İnsanların dini hatırladıkları ve ihtiyaç duydukları anların başında gelir ölüm korkusu!
Dün İstanbul depremi vesilesiyle ölümü bir kez daha derinden hatırlamış olduk,
Ölümü ve ölüm sonrasını, kulluk durumumuzu, Rabbimizle olan ilişkimizi getirdik gözümüzün önüne,
Bugün ölsek acaba halimiz nice olur?

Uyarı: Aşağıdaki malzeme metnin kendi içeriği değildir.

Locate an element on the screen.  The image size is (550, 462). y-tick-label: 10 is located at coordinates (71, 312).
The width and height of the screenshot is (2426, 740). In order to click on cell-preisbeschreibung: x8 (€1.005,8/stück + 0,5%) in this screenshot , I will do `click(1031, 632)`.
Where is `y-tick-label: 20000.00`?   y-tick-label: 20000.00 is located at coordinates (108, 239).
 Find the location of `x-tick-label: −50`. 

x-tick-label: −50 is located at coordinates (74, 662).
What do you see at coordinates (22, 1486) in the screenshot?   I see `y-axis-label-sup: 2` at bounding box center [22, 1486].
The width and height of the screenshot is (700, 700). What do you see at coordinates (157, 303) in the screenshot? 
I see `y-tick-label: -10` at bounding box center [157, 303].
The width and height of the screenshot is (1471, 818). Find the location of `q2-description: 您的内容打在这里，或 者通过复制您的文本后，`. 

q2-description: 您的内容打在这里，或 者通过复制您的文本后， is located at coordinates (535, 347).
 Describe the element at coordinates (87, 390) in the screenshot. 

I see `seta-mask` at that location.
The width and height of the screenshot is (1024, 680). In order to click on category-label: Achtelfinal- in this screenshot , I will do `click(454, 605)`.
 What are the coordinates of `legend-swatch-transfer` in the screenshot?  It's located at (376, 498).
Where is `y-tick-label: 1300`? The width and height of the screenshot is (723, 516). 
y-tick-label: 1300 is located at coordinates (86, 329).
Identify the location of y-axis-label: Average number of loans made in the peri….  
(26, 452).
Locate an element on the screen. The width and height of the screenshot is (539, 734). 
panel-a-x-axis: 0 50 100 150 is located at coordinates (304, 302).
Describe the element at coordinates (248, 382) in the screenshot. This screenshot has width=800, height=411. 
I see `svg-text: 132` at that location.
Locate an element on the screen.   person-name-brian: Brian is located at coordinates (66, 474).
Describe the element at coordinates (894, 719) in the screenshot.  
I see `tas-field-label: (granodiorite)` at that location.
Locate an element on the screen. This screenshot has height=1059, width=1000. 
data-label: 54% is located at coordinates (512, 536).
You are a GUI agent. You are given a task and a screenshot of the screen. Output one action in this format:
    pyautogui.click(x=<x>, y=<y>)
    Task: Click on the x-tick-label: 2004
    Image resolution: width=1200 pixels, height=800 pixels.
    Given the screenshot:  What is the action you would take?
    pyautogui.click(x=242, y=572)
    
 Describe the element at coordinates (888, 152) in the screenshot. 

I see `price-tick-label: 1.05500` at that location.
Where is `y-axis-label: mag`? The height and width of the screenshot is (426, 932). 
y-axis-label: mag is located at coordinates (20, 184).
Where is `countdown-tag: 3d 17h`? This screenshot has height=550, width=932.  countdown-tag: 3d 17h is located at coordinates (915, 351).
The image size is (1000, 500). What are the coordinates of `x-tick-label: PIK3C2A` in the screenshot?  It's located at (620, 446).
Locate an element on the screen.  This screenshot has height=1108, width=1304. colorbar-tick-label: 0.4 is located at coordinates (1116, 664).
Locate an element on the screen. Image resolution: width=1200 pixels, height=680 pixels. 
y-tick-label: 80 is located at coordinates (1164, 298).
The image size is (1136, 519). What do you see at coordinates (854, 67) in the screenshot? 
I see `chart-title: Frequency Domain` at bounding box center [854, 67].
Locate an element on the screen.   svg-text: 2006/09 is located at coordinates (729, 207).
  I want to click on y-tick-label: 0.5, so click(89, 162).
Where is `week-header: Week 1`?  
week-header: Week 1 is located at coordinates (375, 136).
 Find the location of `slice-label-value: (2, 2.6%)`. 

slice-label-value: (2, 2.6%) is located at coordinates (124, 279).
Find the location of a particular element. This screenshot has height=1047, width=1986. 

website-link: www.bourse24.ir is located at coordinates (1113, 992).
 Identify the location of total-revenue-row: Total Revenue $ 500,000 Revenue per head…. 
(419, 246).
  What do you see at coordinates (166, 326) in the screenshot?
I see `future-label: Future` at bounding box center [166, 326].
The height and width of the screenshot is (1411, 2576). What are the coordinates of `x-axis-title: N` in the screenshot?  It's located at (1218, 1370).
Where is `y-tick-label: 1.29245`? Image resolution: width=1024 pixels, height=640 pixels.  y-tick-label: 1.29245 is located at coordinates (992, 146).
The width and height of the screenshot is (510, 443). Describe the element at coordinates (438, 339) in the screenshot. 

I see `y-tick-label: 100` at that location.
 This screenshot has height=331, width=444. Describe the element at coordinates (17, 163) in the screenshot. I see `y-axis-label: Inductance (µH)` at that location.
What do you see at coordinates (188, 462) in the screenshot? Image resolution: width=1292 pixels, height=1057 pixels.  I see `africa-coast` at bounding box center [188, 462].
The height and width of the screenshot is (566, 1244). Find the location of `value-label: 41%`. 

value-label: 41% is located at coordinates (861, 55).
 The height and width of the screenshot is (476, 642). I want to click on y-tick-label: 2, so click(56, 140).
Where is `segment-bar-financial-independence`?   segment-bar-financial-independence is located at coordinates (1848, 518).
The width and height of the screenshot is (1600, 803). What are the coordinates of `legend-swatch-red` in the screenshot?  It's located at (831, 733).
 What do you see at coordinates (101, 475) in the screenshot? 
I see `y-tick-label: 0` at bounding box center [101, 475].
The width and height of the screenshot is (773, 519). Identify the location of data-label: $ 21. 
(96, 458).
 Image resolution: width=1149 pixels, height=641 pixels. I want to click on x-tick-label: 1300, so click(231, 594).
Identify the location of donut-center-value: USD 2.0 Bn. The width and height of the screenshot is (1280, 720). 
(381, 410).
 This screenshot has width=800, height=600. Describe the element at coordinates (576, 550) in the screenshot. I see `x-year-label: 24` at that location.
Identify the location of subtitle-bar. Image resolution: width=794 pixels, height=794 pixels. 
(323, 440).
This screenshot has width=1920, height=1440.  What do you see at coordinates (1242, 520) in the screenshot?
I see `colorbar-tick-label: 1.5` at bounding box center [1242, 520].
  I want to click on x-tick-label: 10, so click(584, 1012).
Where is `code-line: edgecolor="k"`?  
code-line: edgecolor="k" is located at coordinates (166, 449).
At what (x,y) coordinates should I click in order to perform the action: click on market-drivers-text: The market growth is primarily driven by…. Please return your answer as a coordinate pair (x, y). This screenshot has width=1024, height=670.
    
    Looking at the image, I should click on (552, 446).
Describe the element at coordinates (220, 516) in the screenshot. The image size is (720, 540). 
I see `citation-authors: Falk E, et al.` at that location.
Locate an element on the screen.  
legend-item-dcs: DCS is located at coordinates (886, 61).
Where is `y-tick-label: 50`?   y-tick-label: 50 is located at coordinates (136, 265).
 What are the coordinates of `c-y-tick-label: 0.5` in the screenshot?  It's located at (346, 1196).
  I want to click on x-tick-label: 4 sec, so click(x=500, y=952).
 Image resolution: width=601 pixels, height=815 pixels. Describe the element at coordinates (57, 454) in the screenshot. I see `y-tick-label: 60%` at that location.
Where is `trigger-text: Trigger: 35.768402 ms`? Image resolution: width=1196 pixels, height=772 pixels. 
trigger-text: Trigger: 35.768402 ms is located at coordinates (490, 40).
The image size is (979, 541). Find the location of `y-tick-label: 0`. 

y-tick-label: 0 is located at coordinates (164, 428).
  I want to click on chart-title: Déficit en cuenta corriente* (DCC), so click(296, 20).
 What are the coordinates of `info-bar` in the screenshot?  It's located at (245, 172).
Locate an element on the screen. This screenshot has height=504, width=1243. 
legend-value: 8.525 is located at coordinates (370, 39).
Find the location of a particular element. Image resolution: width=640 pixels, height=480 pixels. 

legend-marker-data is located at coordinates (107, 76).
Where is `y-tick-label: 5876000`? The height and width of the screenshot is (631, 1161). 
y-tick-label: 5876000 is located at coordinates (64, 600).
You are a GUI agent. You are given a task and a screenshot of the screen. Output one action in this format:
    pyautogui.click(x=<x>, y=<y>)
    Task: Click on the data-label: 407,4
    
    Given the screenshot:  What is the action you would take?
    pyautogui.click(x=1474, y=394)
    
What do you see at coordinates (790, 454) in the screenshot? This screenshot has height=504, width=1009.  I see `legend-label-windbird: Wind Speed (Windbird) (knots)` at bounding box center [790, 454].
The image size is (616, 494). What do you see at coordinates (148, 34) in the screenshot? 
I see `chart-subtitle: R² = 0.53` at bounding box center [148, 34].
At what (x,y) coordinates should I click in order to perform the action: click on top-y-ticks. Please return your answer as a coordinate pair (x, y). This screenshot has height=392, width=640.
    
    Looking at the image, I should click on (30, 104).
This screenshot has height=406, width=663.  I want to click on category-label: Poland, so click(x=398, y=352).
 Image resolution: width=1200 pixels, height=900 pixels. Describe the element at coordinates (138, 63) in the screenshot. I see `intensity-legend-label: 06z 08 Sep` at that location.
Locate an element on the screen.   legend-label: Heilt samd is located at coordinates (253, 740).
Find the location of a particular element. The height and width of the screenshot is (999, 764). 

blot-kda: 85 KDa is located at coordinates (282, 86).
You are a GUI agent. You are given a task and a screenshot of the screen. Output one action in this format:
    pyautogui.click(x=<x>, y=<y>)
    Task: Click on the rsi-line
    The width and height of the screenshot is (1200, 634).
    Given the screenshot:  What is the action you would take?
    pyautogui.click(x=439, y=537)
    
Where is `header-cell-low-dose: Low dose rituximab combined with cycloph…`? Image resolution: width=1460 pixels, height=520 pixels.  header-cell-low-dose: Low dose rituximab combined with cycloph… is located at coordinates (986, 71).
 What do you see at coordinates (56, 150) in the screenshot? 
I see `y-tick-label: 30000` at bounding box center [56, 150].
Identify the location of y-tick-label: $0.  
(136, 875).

Sorusu yankılanırken gönlümüzde,
Ertelediğimiz, hep bir kenarda tutuğumuz yeni başlangıçlar besmeleler geldi aklımıza,
Namaza başlamamız için çekeceğimiz besmelenin durduğu rafın tozlandığını gördük,
Belki de artık tesettüre girsem mi diye içimizde tuttuğumuz hissiyatın kuvvetlendiğini hissettik,
Deprem gibi tabii afetler Rabbimizin bir uyarısı, merhametine sığınırız belki cezası veya lutfudur,
Hamd olsun ki can kaybı yaşanmayan bu depremi bir uyarı olarak görmek,
Sürekli tehir ettiğimiz kulluk vazifelerimize sarılmak için bir fırsat bilmek,
Allah’ın yeni ve daha büyük afetlerinden yine Allah’ın merhametine sığınmak en güzel yol olacaktır.
Mehmet Ali Paşa da yakalandığım depremde “Ne oluyor lan” tepkilerini duymuştum,
Ne oluyor lan demeye fırsat kalmadan yaşayacağımız ölüm hadisesi gelmeden,
Dünyaya imtihan olmak üzere gönderilmiş bir kul olduğumuzu, sorumluluklarımızın olduğunu,
Bir hesap gününün olacağını ve yaptığımız yapmadığımız her şeyden hesaba çekileceğimizi,
Cennet’in ve Cehennemim hak olduğunu hatırlayıp kulluğa açılan kapıdan girmemiz ümidiyle…
Bize kalemle yazmayı öğreten Rabbimize şükürler olsun.